In particular, of course, Jesus, playing host for the meal, makes a startling alteration in some of the basic words that the host has to speak. No longer is the bread they share a reminder of the bread of affliction in Egypt. It is his body. No longer is the wine the celebration of God’s ancient rescue operation. It is his blood: ‘the blood of the covenant’ (another echo of the Exodus story), ‘poured out for many’ (an ancient Jewish way of saying ‘for the whole people’). This meal declares, from that first Maundy Thursday onwards, that those who share it are God’s new-covenant people, the restored and renewed Israel, and that they are this because, and only because, of Jesus’ forthcoming death. There are things that you can learn from sharing in this meal, wherever and however you do it, which you couldn’t learn no matter how long you sat in the library or how many books you read.
In particular, we learn from Mark’s description of this meal that we can never take part in it lightly or casually. It is fatally easy for Christians, as St Paul already found out in Corinth, to come to the family meal in an easy-going fashion, without really thinking out what’s going on and hence what sort of people we should be. When Jesus himself led that Passover celebration, he was aware of a snake in the grass. A betrayer, at the table with him. Mark, as so often, folds the story together in such a way that the middle bit, in this case the prediction of the betrayal, is held in tension between the outer bits, the preparation of the meal and then the meal itself. Somehow, Mark is saying, the forthcoming betrayal is itself part of the meaning.
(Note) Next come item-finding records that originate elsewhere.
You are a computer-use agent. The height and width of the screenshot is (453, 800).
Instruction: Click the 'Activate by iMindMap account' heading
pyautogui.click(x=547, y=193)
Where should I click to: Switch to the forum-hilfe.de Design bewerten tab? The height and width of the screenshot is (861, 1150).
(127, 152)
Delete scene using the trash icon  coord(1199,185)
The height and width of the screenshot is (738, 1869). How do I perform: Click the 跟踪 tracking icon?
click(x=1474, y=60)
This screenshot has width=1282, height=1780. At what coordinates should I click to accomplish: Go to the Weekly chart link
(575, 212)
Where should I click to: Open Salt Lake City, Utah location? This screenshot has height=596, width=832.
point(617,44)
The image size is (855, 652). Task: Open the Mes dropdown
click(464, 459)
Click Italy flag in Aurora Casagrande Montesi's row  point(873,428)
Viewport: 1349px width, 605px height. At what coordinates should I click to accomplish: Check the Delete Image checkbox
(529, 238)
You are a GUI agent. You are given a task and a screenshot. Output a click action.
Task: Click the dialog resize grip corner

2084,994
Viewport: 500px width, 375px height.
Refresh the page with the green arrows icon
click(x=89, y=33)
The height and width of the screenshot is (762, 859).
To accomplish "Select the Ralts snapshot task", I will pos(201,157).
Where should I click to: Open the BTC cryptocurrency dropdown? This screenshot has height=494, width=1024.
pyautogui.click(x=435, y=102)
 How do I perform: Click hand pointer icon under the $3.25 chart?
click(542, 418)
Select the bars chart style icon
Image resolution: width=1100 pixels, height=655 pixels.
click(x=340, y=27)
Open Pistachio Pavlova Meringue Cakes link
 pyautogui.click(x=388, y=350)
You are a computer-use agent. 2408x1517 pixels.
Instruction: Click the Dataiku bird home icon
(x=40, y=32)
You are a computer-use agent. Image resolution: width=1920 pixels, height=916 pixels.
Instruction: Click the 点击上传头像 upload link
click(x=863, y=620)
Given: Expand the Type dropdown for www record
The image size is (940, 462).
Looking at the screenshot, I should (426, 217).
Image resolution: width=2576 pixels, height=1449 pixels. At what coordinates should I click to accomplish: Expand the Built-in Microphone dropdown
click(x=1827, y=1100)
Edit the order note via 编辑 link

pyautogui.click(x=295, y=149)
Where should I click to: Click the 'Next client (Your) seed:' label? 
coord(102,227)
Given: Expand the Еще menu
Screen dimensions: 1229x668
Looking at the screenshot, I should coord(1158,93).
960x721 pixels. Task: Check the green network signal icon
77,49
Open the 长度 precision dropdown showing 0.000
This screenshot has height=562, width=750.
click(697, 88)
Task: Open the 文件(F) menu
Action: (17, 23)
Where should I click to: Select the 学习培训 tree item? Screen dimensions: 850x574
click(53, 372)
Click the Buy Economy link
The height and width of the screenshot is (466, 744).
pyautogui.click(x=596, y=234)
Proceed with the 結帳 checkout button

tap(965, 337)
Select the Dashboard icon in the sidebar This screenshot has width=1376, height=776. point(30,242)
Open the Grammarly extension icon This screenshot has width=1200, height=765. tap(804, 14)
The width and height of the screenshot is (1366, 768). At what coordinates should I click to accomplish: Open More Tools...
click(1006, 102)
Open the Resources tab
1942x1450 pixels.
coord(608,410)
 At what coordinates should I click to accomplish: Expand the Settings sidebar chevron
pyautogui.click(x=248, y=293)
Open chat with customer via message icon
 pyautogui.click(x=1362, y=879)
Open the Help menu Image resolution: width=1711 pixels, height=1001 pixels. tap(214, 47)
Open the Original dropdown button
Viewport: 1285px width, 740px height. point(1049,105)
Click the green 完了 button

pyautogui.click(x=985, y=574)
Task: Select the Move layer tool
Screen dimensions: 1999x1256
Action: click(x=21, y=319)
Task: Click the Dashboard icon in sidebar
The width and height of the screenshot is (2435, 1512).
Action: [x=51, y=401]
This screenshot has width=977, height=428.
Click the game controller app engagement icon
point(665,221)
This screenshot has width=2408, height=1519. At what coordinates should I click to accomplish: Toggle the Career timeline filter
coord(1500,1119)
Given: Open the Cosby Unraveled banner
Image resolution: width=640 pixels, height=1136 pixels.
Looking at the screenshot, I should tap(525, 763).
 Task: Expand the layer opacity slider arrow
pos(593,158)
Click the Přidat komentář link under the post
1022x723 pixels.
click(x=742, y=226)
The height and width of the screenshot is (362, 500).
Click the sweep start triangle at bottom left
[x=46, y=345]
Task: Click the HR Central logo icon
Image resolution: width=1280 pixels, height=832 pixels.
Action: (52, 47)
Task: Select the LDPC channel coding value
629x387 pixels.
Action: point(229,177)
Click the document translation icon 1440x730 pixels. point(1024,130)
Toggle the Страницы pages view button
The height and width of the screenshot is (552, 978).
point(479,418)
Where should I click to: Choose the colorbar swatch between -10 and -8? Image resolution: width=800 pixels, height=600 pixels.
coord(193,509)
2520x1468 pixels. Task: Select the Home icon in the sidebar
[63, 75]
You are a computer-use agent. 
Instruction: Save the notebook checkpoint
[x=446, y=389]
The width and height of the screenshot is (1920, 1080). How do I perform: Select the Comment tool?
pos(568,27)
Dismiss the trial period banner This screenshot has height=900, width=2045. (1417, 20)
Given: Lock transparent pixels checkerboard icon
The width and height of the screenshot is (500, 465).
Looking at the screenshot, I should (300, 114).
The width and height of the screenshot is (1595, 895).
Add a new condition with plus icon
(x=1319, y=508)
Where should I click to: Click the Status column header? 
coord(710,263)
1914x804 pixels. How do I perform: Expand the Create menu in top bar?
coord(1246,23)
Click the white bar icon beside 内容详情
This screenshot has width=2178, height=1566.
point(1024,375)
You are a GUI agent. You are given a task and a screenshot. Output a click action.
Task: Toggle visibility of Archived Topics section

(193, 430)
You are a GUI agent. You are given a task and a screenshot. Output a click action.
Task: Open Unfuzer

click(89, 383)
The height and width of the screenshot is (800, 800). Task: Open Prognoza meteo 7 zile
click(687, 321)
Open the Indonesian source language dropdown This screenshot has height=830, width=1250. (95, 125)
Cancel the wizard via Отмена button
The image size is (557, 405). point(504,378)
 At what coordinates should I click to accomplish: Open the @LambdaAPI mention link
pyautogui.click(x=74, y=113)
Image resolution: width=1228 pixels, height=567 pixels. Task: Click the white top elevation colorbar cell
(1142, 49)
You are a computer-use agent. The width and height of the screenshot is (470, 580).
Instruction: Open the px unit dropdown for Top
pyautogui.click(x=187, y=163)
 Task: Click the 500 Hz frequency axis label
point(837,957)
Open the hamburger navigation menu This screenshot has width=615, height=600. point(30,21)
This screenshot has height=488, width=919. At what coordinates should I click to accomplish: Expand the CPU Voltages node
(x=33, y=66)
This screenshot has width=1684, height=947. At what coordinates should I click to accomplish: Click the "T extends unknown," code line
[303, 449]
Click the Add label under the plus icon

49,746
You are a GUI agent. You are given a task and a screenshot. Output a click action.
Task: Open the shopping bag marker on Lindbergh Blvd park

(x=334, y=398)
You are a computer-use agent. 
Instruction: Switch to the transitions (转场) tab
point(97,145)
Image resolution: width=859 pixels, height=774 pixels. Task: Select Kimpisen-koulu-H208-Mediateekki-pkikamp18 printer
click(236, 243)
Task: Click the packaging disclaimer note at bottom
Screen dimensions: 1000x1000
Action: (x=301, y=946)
When we break bread together ourselves, in other words – whether we call it ‘the Eucharist’ or ‘the Mass’, or ‘the Lord’s Supper’ or ‘Holy Communion’, or simply ‘the bread-breaking’, it’s all the same – we do so in the knowledge that at the heart of every Christian community, and at the heart of every Christian individual, there lies the capacity for betrayal. We keep this festival solemnly, humbly, seeking for mercy and courage and strength, not with a casual cheerfulness that thinks of the meal as a piece of magic which gets round the need for serious spiritual and moral self-examination. Sharing a meal with any friend is a good and powerful thing to do. Sharing a meal – sharing this meal of meals – with Jesus, the meal in which he gives himself to his people and enables them to eat and drink all the meaning of his forthcoming death, is an event so full of meaning that the words run out long before it’s done. Beware the rationalism that takes the Word made Flesh and insists on turning it back again into mere words.
Teach us, good Lord, so to share your table that we may be loyal to you for ever, come what may.